What you should do :: Reproduce the following data line for line, without changing a single character.
Content starts
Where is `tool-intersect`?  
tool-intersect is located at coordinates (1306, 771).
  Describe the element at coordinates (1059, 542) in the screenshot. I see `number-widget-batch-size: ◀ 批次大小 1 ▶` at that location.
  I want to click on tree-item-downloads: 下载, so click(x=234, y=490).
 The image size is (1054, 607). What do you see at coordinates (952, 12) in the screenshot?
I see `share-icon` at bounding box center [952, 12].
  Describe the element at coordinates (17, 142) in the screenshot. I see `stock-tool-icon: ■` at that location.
Content ends
Answer section ::
Where is `tool-intersect`?  
tool-intersect is located at coordinates (1306, 771).
  Describe the element at coordinates (1059, 542) in the screenshot. I see `number-widget-batch-size: ◀ 批次大小 1 ▶` at that location.
  I want to click on tree-item-downloads: 下载, so click(x=234, y=490).
 The image size is (1054, 607). What do you see at coordinates (952, 12) in the screenshot?
I see `share-icon` at bounding box center [952, 12].
  Describe the element at coordinates (17, 142) in the screenshot. I see `stock-tool-icon: ■` at that location.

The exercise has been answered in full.